Furthermore, Bellucci and Qiao [20] and Cureley et al [21] proposed that intraoperative hypoxia may increase the incidence of postoperative complications. However, after the propensity score-matching analysis of preoperative basic characteristics in the current study, patients with hypoxia were associated with intraoperative hypercapnia and increased the probability of intensive care, but hypoxia did not affect the overall complications and postoperative hospital stay. This outcome may imply that the impact of intraoperative hypoxia on patients is short-term in NIVATS and has no significant impact on the overall clinical recovery after the operation.

Undoubtedly, this study design could be modified and improved. First, this is a single-center retrospective investigation with data collected over 8 years, and bias (eg, laboratory measurement bias) due to the long period of time was inevitable. In addition, the large sample of data were collected by more than one person, which inevitably led to measurement bias. However, all patients were treated at the same center and a uniform therapeutic regime may have reduced the potential bias. Second, miscellaneous types rather than a specific type of thoracic procedures were included, and cases were consequently less comparable. However, this situation presents a real-world clinical scenario. Third, patients younger than 18 years old were excluded, and pediatric patients need to be included in future studies to determine whether NIVATS is safe for young patients. Fourth, although the PaO2 can reflect the real oxygenation status of patients, a change in SpO2 is recognized much more easily and quickly. Therefore, the continuous monitoring index SpO2 ≤93%, not the PaO2, was chosen as the outcome standard. Fifth, although the propensity score-matching analysis was used to reduce the preoperative bias to the outcomes, prospective studies are still needed to confirm whether intraoperative hypoxia affects the prognosis of patients in NIVATS.

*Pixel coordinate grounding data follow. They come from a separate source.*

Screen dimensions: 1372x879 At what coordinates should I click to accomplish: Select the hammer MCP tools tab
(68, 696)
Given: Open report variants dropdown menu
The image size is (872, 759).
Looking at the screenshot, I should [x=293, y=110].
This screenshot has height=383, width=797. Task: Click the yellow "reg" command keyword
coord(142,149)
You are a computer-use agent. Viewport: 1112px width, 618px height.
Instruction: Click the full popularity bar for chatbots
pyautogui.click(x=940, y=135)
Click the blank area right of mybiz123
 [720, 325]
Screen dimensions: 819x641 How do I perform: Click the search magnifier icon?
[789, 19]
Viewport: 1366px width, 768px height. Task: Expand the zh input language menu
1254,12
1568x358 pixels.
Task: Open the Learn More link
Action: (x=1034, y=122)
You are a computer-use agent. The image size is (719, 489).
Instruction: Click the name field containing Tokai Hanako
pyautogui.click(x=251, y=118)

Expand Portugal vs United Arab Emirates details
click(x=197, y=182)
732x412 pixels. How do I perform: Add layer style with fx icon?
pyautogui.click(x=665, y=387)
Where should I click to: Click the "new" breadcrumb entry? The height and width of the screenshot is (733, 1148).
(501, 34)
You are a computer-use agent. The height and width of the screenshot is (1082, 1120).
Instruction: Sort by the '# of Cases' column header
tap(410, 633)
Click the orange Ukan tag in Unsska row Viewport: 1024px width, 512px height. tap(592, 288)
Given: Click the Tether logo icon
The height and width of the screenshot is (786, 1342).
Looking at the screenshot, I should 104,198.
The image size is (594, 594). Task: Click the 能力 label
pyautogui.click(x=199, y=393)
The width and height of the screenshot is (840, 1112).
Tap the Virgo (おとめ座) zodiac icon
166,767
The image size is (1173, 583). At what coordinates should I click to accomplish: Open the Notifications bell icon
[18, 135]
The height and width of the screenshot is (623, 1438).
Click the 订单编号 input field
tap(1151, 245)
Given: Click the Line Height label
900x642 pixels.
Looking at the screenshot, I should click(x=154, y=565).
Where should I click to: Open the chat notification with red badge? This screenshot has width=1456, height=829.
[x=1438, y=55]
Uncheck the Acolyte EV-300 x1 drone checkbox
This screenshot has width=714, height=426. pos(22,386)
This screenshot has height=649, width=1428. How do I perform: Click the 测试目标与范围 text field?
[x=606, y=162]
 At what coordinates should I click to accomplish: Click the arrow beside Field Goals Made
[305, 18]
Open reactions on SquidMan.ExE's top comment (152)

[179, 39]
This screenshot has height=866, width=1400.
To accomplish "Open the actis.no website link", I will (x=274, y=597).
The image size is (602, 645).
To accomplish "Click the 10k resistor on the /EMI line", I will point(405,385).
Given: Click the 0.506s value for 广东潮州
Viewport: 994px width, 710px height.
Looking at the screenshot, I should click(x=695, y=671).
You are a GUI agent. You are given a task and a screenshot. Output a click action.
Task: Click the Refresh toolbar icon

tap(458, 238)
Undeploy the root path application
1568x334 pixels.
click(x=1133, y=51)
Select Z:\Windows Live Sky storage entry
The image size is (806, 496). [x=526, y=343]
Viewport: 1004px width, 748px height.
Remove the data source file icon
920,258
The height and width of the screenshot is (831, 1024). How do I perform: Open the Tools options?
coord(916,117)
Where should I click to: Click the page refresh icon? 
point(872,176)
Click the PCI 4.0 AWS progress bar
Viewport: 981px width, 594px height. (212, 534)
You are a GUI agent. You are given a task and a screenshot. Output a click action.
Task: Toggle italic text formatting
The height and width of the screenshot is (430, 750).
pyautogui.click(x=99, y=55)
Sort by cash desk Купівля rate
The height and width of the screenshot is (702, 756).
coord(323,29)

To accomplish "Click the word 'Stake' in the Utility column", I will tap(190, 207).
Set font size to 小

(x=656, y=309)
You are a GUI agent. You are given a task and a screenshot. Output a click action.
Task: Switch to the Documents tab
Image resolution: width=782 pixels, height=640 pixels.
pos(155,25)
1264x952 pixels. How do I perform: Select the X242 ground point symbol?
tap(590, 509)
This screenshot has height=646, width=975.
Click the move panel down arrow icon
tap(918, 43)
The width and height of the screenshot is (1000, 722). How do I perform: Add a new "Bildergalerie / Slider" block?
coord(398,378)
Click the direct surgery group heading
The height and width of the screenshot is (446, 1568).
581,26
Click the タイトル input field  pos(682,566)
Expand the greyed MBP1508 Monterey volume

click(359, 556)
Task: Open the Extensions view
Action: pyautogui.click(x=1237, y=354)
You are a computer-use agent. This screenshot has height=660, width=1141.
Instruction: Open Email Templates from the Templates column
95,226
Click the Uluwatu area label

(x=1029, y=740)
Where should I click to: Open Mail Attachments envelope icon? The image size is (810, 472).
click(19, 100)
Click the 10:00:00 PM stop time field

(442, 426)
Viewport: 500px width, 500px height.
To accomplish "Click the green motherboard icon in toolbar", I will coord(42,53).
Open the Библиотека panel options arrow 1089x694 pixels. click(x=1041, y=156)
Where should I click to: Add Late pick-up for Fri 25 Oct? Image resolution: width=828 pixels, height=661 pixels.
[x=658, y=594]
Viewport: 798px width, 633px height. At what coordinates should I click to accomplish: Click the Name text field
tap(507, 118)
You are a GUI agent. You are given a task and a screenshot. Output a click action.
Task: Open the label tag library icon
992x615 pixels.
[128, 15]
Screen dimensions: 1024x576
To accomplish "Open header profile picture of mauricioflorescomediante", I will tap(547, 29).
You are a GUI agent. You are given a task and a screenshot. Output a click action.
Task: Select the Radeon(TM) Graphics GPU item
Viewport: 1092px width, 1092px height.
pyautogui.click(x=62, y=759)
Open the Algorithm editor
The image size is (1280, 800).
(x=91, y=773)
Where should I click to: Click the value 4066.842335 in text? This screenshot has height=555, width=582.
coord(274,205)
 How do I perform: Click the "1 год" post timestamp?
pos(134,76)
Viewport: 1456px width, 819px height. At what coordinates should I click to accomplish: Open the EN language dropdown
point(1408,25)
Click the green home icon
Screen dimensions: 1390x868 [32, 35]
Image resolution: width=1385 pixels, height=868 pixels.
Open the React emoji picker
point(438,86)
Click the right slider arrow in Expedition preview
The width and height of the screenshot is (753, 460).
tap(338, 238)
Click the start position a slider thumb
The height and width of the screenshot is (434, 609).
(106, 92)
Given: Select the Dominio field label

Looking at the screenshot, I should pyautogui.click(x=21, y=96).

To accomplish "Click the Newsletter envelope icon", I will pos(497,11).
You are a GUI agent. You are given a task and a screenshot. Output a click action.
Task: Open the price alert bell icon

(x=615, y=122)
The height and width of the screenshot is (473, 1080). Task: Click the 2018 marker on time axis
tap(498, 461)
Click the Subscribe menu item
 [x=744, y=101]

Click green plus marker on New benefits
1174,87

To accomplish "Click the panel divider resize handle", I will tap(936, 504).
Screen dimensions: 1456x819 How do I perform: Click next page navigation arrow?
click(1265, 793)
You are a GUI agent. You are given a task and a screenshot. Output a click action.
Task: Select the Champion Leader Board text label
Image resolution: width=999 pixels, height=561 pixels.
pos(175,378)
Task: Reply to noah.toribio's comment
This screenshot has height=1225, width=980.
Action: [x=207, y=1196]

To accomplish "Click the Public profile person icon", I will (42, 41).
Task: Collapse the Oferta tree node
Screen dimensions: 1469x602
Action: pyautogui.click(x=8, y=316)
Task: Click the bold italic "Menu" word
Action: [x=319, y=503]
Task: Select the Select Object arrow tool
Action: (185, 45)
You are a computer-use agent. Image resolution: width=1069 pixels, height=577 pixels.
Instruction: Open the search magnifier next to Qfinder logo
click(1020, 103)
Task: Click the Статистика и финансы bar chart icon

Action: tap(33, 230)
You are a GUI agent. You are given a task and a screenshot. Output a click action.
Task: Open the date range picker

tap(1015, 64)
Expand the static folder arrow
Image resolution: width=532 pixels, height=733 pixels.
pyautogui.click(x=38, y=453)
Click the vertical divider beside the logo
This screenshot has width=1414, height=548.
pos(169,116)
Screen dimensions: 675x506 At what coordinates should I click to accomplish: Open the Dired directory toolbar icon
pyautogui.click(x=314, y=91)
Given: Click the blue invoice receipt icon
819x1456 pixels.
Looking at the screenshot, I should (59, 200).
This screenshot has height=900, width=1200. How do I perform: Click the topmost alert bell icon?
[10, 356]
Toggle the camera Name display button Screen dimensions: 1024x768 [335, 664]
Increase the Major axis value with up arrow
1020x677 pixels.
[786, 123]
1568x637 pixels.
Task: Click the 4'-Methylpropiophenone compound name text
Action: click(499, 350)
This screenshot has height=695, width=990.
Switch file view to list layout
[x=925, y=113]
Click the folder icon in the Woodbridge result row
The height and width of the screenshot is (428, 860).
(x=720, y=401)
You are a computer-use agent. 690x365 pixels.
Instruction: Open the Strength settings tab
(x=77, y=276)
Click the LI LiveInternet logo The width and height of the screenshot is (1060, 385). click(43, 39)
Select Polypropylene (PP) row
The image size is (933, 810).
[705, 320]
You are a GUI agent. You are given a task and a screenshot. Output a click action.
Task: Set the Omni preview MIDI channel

Rigorous preoperative evaluations should be implemented for patients who are scheduled for NIVATS. Identification of risk factors for intraoperative hypoxia in NIVATS may guide recommendations for early identification of high-risk patients and enable interventions before the operation. The incidence of intraoperative hypoxia in our study was related to the patient’s age, anesthesia method, the technical level of surgeons, the stair-climbing ability, and the type of thoracic procedure. However, even if intraoperative hypoxia occurred, it did not affect the postoperative recovery duration.